Oh. Thank fuck. Minor heart attack averted.
“That’s…wow, you really think they’d be interested? They won’t have a problem with me being, you know, your girlfriend?” I was still a tad shy about owning my new title. And being his significant other was only one impediment to what he was suggesting. “Also, I don’t have any practical experience to show—I mean, I had classes in school on sustainable design and I took every elective on the subject that was offered…I’ve certainly done my research…if we can really prove ourselves with this hospital project—what?”
He pressed his lips to mine in a smacking kiss. “Yes, I think they’ll be interested and no, I don’t think our relationship will be a major deterrent. From conversations we’ve already had, I’m positive that your knowledge and talent will be as obvious to them as they are to me. Also, I’m crazy about you.”
Oh, my.

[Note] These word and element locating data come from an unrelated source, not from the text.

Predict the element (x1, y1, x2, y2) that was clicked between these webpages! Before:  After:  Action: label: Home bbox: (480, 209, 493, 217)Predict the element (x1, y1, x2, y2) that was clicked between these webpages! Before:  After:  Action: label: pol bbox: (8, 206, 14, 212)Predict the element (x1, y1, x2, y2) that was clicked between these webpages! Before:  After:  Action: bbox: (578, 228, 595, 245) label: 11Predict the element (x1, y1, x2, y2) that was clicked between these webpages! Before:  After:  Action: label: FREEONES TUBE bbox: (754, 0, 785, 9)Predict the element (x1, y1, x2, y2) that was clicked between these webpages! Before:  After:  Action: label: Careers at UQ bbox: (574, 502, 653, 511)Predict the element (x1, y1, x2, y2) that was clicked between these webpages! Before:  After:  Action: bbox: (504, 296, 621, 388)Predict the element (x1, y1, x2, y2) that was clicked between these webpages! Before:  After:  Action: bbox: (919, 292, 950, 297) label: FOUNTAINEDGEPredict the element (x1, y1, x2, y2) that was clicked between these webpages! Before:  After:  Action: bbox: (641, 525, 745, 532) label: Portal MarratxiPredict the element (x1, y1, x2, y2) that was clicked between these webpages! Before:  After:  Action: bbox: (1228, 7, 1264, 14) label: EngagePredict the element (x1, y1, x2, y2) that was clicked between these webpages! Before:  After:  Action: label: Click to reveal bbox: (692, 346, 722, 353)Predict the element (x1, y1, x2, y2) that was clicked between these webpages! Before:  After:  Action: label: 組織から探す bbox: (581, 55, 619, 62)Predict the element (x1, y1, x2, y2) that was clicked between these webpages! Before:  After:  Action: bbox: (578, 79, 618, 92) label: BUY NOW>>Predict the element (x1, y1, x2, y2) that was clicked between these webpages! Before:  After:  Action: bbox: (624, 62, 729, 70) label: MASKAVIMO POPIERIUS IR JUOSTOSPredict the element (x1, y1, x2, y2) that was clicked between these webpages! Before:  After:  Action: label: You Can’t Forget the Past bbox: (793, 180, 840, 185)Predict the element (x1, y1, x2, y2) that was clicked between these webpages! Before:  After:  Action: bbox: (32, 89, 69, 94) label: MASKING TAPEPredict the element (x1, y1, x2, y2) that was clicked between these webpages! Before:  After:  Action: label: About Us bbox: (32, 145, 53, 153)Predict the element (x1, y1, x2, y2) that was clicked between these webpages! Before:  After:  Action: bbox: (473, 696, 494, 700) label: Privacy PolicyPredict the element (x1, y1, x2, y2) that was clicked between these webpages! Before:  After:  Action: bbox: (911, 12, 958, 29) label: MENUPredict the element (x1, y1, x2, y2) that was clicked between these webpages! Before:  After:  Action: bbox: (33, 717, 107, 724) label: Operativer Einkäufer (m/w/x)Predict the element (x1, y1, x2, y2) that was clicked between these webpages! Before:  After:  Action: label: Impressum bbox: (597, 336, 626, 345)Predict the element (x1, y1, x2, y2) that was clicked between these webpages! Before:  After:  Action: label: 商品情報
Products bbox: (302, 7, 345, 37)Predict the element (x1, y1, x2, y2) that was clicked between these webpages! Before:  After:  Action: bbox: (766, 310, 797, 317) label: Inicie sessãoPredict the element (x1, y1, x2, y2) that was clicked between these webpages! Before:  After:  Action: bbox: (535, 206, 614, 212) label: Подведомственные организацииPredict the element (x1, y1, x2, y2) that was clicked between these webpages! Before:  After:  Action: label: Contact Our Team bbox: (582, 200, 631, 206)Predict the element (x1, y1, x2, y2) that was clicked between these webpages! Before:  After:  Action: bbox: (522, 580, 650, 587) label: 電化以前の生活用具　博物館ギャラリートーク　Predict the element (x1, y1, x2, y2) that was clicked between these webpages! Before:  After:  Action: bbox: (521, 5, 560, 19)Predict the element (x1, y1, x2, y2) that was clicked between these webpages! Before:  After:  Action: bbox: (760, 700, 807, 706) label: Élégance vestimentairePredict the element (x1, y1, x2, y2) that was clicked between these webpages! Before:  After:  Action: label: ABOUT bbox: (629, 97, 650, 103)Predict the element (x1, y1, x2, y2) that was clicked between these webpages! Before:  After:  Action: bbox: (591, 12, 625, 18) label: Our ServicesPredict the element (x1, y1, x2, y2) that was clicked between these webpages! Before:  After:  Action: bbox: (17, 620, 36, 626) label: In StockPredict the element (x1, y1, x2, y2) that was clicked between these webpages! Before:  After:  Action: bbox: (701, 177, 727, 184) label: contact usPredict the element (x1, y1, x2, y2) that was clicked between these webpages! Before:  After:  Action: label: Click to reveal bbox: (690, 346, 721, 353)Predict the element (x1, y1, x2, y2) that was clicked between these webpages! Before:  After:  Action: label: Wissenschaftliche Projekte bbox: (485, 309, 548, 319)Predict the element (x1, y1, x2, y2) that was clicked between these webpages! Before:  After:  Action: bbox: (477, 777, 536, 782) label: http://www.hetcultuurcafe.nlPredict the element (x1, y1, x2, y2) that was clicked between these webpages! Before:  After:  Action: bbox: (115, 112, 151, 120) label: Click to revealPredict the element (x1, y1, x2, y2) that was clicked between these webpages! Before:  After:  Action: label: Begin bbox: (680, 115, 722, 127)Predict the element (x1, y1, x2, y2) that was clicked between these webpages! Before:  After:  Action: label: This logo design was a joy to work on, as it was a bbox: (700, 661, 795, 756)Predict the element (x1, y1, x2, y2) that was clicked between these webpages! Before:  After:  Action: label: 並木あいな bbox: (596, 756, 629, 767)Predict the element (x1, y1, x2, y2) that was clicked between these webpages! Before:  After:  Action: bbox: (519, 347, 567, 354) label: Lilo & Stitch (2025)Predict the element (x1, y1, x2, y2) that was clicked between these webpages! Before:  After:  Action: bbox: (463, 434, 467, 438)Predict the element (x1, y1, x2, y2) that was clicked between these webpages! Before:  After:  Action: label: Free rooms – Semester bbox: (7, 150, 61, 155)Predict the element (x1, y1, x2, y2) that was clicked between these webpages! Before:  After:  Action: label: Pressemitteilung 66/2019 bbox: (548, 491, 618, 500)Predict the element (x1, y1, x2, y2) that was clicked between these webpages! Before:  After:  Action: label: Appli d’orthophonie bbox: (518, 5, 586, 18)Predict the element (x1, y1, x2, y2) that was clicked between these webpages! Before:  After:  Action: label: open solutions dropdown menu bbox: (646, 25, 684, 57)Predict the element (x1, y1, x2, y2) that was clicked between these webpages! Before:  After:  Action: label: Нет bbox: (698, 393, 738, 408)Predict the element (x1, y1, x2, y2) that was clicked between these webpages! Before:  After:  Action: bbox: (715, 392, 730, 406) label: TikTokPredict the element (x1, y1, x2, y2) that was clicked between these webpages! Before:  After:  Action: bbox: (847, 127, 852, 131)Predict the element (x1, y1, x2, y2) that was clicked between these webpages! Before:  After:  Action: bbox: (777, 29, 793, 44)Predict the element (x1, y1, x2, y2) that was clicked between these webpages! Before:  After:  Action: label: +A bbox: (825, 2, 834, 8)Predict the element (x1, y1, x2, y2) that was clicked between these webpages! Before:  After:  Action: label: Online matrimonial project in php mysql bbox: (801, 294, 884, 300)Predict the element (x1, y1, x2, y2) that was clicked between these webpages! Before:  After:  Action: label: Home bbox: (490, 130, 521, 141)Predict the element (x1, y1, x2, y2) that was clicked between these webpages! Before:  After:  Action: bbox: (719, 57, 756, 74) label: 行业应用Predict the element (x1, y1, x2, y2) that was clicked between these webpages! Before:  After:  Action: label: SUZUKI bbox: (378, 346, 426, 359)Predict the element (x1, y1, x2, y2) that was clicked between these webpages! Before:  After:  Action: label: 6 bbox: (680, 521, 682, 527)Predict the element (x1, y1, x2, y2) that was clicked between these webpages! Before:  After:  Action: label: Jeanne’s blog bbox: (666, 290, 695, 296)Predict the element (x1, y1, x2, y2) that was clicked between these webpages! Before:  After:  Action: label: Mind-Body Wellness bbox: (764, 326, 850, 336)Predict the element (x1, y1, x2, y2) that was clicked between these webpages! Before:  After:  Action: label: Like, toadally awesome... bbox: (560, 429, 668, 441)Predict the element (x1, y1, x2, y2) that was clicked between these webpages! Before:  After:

Spoke too soon on that cardiac thing. I was definitely having palpitations.
“Lukasz.” One hand on either side of his face, I kissed him like it was the end of the world. “I’m crazy about you, too.”
We split the rest of that day and the next between our cozy temporary lodgings and cramming in final boat rides, hikes, and visits to our favorite spots around the lake. By the time our final full day arrived, the Fourth of July, it felt like the bittersweet end of summer, even though it wasn’t. I had to remind myself that this time was different. This time, the holiday didn’t signal the end for us.
Luka was crazy about me. And I was crazy about him. It wasn’t the Big L, but what we had going so fa
r warmed me from the inside out. I was practically shooting radiant light from my fingers and toes.
Packing up as much of our campsites as we could, we joked about sleeping on the ground again after being spoiled the past two nights. The cabins had been fully booked before and after Independence Day and Luka had only gotten lucky with a vacancy from an early departure. After much discussion, we decided to take down my behemoth tent and squeeze into his for our final night. Mine had more room, about five times as much, but it was trickier to dismantle and pack.
What really made the decision, though, was when he held my hand and gave me that look that made me feel like the only other person in the world. “It’ll be like that first time…you know..our first time.”
Yep, Lukasz always had the best words. All of ‘em.
There was a big barbeque across the lake with live music we decided to check out. We claimed a spot on the grass and Luka offered to refill our drinks while I protected our claim. When my eyes followed his athletic form, I saw him stop at the end of a long line. May as well spend some quality time with my phone now that it was fully charged. I’d be heading home tomorrow and back to work on Monday. I hoped.
Communication with my mother had been stilted since the search–and–rescue incident, cold on her end, self–protective on mine. My father, never one to embrace texting, had left a voicemail in the vein of what Luka had suggested, essentially that Mom had always been a worrier but it was only because she loved us so much. While I could understand and even accept that about her, I needed to see that she was capable of accepting and supporting my choices before I’d be ready for a warm reunion. Choices in men, my business, and in how I lived my life.
Basically, I needed to see that she accepted and supported me.
I sent her and Dad a text wishing them a Happy Fourth and telling them I’d let them know when I returned home tomorrow. Then I moved on to individual texts with my friends. Simone was at a fellow professor’s annual party, hobnobbing with colleagues in her quest for tenure. Emma’s parents, both doctors, were also hosting a Fourth of July party for their distinguished friends, which Emma was usually forced into attending when she’d rather be anywhere else. My texts to each of them were for fortitude and luck.